Reproduce, from the lines below, exactly the stretch that begins at the line containing "This screenshot has width=808, height=652." and ends at the line containing "Task: Open the Compute & Download dropdown", both included.
[[ Information shown, beginning ]]
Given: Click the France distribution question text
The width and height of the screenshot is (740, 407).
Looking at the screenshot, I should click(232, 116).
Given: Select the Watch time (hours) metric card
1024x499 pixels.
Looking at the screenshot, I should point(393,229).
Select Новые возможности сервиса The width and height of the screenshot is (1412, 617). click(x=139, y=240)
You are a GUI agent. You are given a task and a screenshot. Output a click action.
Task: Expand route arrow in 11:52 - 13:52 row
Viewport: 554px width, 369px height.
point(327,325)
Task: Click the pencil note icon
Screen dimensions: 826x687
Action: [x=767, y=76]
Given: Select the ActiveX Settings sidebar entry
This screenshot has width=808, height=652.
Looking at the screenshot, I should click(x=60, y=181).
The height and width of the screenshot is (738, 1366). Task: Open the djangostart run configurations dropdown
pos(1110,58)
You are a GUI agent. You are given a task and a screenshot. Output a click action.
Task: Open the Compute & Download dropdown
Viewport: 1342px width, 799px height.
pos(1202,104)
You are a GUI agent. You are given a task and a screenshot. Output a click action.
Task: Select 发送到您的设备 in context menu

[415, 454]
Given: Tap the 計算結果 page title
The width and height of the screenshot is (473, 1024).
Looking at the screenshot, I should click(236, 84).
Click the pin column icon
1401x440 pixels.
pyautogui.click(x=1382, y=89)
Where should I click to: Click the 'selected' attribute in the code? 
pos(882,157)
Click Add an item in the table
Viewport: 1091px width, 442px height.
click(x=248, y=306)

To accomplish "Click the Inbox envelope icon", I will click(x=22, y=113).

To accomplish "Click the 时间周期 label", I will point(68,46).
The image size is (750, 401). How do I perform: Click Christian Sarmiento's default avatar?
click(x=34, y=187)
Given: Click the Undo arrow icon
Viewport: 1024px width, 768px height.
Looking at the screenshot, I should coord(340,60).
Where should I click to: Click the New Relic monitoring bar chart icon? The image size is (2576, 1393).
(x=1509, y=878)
[[ Information shown, end ]]
> _Result for this exercise_
This screenshot has width=808, height=652.
Looking at the screenshot, I should click(x=60, y=181).
The height and width of the screenshot is (738, 1366). Task: Open the djangostart run configurations dropdown
pos(1110,58)
You are a GUI agent. You are given a task and a screenshot. Output a click action.
Task: Open the Compute & Download dropdown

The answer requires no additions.